* Set tasks *
(1) Translate this sentence from the film article into Spanish: "The majority of the film's music is supplied by Talking Heads."
(2) Carry on the article about the film True Stories, picking up right after its last line.

* Reading passage *

┌────────

True Stories (full onscreen title: True Stories: A Film About a Bunch of People in Virgil Texas.) is a 1986 American satirical musical comedy film directed by David Byrne, who stars alongside John Goodman, Swoosie Kurtz, and Spalding Gray. The majority of the film's music is supplied by Talking Heads. A soundtrack album, titled Sounds from True Stories, featured songs by Byrne, Talking Heads, Terry Allen & The Panhandle Mystery Band, and others. Around the same time, Talking Heads released an album titled True Stories, composed of studio recordings of songs featured in the film.

True Stories was released by Warner Bros. in the United States, Canada, Italy, and Sweden in 1986, with limited release elsewhere the following year. Byrne was given much creative control over the motion picture's direction, largely due to the mainstream success of Talking Heads' 1984 concert film Stop Making Sense. The resulting film is replete with Byrne's eccentric and idiosyncratic observations of small-town life, exaggerated satirical imagery, and surrealist sense of humor.

Plot
The film is presented as a series of vignettes centered around Byrne as an unnamed, cowboy-hat-wearing stranger who visits the fictional Texas town of Virgil, where he observes the citizens as they prepare for the "Celebration of Specialness" to mark the 150th anniversary of Texas' independence. The event is being sponsored by the Varicorp Corporation, a local computer manufacturing plant.

Among the many characters the visitor meets and interacts with, the most prominent are:
 Louis Fyne (John Goodman), a country-western-singing clean room technician at Varicorp who is unlucky in love
 Civic leader Earl Culver (Spalding Gray), who never speaks directly to his wife, Kay (Annie McEnroe)
 Miss Rollings (Swoosie Kurtz), who never leaves her bed
 Mr. Tucker (Pops Staples), Miss Rollings' personal assistant, a kindly voodoo practitioner whom Louis hires to help him find love
 A conspiracy theorist preacher (John Ingle), whose shtick owes a great deal to the Church of the SubGenius
 Ramon (Tito Larriva), a Tejano singer who claims to hear tones from people
 "The Lying Woman" (Jo Harvey Allen), who recounts fantastic episodes from her life to anyone who will listen

Cast
 David Byrne as The Narrator (also as the Lip-Syncher with mustache during the "Wild Wild Life" sequence)
 John Goodman as Louis Fyne
 Spalding Gray as Earl Culver
 Annie McEnroe as Kay Culver
 Swoosie Kurtz as Miss Rollings, The Lazy Woman
 Pops Staples as Mr. Tucker
 John Ingle as The Preacher
 Tito Larriva as Ramon
 Jo Harvey Allen as The Lying Woman
 Chris Frantz, Tina Weymouth and Jerry Harrison as Lip-Synchers (Wild Wild Life sequence).

└────────

(Coordinate data for items)

┌────────

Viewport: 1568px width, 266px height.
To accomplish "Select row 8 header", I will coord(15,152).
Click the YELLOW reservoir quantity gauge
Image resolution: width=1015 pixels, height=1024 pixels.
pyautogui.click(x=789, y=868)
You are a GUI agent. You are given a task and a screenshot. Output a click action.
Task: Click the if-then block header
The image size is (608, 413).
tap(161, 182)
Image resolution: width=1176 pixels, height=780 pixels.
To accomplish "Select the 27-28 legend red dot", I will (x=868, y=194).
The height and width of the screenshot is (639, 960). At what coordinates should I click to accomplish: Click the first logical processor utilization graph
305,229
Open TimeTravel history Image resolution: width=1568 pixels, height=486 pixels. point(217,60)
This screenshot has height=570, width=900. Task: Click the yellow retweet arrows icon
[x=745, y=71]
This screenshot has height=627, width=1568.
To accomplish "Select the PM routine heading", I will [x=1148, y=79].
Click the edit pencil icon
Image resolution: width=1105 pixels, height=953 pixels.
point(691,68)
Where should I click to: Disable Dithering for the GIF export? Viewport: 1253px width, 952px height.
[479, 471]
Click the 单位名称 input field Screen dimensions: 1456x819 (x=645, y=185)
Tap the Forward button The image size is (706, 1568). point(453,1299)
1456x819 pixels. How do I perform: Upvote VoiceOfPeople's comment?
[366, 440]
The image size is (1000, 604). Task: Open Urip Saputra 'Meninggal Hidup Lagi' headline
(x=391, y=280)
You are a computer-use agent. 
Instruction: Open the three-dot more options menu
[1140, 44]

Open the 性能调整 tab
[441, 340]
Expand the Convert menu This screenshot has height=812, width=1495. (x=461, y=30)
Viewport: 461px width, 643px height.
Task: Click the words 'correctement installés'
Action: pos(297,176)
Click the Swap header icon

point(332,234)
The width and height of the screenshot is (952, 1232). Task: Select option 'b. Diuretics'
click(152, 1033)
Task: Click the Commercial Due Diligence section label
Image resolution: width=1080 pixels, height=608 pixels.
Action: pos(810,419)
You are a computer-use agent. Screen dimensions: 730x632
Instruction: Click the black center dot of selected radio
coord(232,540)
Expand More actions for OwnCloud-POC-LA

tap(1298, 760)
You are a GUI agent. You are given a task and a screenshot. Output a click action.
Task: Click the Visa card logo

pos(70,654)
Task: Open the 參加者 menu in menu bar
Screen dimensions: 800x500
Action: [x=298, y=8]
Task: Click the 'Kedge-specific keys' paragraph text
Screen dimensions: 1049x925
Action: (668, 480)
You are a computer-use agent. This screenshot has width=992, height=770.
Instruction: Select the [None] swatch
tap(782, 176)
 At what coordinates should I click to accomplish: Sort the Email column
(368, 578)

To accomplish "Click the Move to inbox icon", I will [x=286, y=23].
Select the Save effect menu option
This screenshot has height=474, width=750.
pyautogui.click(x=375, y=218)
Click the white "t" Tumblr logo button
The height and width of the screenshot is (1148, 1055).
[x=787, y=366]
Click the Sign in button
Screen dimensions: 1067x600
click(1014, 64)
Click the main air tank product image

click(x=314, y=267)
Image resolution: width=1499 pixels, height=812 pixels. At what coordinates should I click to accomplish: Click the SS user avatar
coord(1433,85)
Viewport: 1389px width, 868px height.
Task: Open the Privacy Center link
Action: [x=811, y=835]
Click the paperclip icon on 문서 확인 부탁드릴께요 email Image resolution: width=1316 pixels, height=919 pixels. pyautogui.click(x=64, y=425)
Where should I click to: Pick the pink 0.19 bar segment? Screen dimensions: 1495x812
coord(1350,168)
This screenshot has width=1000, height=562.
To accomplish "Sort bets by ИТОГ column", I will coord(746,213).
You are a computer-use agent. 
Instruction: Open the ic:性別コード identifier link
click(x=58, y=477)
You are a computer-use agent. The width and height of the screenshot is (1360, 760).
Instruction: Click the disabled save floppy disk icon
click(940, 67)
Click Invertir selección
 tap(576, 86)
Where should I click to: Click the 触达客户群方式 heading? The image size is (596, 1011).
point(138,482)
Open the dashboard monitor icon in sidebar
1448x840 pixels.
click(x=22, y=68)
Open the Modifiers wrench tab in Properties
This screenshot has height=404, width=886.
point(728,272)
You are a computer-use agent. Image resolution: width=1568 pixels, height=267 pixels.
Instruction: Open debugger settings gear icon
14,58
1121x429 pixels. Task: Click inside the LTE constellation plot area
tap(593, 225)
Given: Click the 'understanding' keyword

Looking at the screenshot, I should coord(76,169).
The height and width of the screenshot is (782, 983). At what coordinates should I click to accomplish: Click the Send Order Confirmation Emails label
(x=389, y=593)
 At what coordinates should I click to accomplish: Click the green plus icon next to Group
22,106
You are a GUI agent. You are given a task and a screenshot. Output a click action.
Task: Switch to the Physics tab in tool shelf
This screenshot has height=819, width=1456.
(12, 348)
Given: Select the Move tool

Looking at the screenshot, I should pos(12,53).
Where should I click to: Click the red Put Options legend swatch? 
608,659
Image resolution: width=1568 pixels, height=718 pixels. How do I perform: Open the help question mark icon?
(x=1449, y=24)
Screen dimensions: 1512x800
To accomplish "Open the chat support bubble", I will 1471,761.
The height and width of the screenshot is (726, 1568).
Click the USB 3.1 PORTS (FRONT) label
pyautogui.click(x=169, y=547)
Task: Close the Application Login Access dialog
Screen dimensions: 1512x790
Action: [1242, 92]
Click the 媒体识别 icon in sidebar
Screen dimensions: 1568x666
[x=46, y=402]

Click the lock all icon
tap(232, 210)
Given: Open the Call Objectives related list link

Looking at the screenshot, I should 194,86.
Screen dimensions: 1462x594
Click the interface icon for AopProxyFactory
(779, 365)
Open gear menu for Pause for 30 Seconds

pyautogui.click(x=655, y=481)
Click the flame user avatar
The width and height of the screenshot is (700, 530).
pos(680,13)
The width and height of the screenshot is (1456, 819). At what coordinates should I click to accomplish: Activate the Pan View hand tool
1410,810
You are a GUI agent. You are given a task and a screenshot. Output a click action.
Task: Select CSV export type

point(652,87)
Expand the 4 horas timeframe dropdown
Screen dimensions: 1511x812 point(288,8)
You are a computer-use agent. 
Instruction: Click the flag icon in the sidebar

└────────

* The responses *
(1) La mayor parte de la música de la película la aporta Talking Heads.

(2)
Production
Stephen Tobolowsky recounts in an episode of his podcast The Tobolowsky Files that he and his girlfriend Beth Henley met David Byrne and Talking Heads when Jonathan Demme invited them to a preview screening of Stop Making Sense. Shortly afterward, Byrne invited Henley and Tobolowsky over to his house and showed them a collection of hundreds of drawings he had made and put up on his wall. He explained they were based on clippings he had scrapbooked from tabloids as the band had been on tour. He had been intrigued by the idea of making a film based on the premise, "What if all these stories were true?" and wanted Henley and Tobolowsky to write the script based on those drawings.

Tobolowsky was aware that Texas was coming up on its sesquicentennial celebration, and thought that would provide a good framework for the characters Byrne had invented. Henley and he wrote a draft and provided it to Byrne, then did not hear back from him for about a year. It later turned out that Byrne had rewritten their script almost entirely, keeping only a few lines and the sesquicentennial framework from the first draft. However, he asked Tobolowsky and Henley for permission to list their names ahead of his as scriptwriters so the film would seem less like a "vanity project."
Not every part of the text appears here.